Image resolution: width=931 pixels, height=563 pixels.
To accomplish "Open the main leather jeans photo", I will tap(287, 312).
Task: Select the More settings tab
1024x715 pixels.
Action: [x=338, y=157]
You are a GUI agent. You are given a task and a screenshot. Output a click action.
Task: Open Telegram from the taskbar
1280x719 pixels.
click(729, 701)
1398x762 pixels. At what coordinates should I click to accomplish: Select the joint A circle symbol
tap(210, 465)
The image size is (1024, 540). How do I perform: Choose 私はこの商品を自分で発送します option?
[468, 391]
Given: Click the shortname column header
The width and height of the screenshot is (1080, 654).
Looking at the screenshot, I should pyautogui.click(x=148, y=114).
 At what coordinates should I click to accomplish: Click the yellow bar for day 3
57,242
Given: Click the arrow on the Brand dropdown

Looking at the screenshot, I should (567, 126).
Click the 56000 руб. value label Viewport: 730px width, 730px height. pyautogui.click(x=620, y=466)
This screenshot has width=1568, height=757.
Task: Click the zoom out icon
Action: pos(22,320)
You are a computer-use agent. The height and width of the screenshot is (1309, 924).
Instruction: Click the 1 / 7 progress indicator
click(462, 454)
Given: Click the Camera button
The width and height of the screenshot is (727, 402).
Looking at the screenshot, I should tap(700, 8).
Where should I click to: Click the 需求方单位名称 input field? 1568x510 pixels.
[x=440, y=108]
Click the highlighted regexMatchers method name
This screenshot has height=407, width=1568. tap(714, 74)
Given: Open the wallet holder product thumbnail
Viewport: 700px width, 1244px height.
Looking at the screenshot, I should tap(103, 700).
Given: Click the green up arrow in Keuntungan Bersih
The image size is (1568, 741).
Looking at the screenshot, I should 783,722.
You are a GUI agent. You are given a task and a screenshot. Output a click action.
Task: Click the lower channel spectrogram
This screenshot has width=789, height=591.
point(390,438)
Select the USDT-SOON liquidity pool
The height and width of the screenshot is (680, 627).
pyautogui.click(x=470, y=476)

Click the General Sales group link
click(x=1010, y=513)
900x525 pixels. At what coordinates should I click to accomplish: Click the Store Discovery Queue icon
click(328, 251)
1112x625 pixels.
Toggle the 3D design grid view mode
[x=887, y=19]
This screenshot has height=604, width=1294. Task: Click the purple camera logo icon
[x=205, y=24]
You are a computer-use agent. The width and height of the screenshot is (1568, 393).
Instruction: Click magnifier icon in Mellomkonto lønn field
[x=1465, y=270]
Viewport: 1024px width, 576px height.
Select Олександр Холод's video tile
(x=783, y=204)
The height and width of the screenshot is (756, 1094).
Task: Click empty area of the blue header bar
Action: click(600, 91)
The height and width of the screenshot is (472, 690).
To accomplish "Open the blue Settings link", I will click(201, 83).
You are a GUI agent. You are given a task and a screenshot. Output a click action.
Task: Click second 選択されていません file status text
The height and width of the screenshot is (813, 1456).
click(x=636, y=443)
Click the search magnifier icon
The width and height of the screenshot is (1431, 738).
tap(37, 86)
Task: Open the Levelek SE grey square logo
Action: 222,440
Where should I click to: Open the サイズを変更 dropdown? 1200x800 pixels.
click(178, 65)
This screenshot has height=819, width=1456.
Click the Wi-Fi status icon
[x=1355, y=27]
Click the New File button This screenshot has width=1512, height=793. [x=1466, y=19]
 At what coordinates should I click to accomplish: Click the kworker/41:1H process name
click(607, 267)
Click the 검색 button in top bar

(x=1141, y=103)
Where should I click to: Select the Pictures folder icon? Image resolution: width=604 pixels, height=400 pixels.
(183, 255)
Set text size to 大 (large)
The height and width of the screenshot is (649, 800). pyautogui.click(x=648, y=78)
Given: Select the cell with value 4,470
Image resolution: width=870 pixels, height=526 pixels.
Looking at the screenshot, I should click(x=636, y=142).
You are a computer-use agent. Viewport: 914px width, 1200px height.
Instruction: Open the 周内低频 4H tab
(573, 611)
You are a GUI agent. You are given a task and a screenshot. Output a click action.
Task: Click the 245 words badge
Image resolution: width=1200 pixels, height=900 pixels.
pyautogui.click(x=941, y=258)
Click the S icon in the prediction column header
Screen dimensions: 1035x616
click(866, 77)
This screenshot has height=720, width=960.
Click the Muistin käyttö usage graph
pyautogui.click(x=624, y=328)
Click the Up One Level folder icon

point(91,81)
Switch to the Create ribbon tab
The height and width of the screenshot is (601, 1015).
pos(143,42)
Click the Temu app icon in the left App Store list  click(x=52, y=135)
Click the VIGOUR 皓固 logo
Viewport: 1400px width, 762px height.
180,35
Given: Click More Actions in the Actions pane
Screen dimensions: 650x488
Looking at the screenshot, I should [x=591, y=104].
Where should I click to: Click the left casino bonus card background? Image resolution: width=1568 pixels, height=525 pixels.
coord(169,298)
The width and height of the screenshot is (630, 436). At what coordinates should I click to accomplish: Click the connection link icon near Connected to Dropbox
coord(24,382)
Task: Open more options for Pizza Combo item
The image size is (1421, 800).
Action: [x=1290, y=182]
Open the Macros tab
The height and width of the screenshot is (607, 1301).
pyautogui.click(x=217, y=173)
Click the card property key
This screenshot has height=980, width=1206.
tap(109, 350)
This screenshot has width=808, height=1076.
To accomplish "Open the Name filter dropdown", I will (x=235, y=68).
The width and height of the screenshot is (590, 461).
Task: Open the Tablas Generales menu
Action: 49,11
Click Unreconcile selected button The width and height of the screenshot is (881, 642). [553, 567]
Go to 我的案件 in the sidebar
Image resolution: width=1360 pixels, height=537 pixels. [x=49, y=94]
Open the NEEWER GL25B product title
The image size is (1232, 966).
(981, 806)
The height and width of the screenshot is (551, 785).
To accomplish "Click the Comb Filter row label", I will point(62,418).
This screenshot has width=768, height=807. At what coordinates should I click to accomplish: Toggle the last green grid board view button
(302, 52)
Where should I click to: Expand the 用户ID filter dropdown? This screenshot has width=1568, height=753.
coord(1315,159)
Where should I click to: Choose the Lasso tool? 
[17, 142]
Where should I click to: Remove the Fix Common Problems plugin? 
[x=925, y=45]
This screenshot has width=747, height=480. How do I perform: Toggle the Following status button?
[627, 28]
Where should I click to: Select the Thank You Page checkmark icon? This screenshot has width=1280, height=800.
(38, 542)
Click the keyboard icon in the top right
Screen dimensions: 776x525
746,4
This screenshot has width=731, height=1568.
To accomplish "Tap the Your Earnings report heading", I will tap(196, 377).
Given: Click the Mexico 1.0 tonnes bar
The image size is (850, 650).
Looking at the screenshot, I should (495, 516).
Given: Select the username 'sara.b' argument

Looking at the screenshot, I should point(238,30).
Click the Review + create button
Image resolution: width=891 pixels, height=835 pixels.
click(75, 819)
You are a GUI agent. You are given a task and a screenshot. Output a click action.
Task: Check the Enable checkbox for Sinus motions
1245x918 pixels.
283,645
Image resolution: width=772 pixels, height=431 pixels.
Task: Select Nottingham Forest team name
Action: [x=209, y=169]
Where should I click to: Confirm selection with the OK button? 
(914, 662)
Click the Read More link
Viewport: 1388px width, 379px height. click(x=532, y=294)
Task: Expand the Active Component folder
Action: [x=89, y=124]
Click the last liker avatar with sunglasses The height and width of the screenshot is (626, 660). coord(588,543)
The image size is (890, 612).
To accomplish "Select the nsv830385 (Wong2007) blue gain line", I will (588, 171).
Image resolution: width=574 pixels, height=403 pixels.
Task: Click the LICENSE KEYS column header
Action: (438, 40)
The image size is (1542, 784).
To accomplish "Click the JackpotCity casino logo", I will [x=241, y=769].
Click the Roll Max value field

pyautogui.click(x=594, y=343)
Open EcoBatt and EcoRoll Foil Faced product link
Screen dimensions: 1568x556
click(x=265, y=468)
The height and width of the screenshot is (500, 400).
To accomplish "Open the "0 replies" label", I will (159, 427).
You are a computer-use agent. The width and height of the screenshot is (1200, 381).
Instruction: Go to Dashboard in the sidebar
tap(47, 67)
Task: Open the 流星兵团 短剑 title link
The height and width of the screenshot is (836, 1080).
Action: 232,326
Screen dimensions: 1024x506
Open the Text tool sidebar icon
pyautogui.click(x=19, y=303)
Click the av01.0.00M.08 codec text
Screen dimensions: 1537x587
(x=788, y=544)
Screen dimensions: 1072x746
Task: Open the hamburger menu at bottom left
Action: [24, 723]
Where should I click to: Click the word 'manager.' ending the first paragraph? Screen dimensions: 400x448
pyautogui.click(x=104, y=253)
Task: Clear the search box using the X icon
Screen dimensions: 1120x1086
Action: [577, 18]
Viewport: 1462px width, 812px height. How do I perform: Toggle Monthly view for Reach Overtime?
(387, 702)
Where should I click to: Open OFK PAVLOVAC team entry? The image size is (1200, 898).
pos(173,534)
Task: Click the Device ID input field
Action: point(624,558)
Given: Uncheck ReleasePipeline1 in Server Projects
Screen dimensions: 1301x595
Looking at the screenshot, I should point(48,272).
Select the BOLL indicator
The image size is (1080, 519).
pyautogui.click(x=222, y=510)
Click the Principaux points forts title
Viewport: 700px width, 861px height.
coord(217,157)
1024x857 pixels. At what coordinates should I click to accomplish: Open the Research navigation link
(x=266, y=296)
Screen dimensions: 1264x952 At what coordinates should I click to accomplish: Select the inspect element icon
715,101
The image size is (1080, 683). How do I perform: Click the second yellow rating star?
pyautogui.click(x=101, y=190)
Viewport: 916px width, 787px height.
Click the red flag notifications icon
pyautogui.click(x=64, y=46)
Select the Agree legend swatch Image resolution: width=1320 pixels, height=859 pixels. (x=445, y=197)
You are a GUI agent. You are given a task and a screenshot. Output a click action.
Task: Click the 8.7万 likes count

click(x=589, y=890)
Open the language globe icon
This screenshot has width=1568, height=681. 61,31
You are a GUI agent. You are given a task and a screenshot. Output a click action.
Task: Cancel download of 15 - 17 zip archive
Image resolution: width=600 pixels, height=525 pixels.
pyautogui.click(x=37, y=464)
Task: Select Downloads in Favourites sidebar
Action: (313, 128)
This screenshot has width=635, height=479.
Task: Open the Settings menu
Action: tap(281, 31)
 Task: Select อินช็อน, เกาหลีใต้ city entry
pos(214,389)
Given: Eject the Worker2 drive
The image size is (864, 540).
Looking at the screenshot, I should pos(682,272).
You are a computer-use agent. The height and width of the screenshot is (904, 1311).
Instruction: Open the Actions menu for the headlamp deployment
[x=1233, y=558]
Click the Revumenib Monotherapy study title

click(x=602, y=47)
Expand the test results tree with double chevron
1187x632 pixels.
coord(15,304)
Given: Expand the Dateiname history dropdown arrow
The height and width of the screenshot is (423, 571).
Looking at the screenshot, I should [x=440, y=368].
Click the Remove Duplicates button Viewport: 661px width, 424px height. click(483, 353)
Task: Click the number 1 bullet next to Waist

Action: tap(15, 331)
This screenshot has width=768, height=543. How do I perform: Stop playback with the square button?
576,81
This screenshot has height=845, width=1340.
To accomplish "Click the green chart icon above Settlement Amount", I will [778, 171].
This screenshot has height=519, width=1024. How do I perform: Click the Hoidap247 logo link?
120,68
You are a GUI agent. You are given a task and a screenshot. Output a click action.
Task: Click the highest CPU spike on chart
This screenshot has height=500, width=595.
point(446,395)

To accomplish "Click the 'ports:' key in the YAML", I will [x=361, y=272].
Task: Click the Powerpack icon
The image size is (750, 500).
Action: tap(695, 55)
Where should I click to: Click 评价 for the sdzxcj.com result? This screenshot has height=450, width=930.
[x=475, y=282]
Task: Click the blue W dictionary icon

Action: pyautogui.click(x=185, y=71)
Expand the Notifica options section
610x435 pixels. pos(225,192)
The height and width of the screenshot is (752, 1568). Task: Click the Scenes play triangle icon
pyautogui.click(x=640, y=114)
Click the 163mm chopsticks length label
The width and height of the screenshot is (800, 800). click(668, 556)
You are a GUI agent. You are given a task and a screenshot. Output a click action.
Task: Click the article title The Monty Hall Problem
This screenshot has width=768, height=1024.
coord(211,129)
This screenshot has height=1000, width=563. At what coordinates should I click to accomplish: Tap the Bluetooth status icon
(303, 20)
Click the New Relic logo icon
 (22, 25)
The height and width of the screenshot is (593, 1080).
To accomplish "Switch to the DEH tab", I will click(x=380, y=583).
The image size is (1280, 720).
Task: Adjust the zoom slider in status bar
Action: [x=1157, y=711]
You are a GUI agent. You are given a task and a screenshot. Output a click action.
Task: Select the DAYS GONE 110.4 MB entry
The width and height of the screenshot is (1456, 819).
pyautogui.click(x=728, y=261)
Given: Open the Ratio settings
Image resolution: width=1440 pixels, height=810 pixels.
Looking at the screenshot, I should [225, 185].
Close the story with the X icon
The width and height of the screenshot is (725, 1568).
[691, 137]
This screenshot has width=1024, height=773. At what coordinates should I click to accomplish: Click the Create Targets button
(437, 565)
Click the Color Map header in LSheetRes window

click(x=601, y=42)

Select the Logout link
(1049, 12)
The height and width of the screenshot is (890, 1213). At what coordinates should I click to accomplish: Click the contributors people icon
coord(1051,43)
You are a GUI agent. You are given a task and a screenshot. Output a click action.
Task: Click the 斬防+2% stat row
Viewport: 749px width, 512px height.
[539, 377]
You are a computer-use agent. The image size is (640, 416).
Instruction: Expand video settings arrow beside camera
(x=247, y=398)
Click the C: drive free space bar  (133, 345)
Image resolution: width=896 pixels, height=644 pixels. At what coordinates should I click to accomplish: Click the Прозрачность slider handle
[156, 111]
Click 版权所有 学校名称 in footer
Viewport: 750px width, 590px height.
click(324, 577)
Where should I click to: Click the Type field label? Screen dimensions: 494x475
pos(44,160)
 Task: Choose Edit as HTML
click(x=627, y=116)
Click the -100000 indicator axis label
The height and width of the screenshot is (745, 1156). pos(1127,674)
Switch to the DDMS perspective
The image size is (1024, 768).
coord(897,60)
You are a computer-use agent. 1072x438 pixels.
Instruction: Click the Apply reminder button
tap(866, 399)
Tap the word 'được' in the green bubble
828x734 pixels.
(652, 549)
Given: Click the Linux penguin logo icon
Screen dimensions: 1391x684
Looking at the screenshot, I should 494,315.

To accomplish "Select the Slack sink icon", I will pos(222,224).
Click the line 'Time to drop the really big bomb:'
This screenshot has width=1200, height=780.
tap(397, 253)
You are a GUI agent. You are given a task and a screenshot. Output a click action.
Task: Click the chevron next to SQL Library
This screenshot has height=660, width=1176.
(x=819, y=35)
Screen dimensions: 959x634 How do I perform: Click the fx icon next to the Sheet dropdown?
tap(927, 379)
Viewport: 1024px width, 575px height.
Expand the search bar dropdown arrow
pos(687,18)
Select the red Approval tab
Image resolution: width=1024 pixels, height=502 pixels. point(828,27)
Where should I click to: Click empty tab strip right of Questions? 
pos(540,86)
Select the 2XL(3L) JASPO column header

★ ★ ★ ★

# YOUR INSTRUCTIONS
The lines holding the string "chart" are what is needed from the material above.

# EXERCISE ANSWER
To accomplish "Click the green chart icon above Settlement Amount", I will [778, 171].
Task: Click the highest CPU spike on chart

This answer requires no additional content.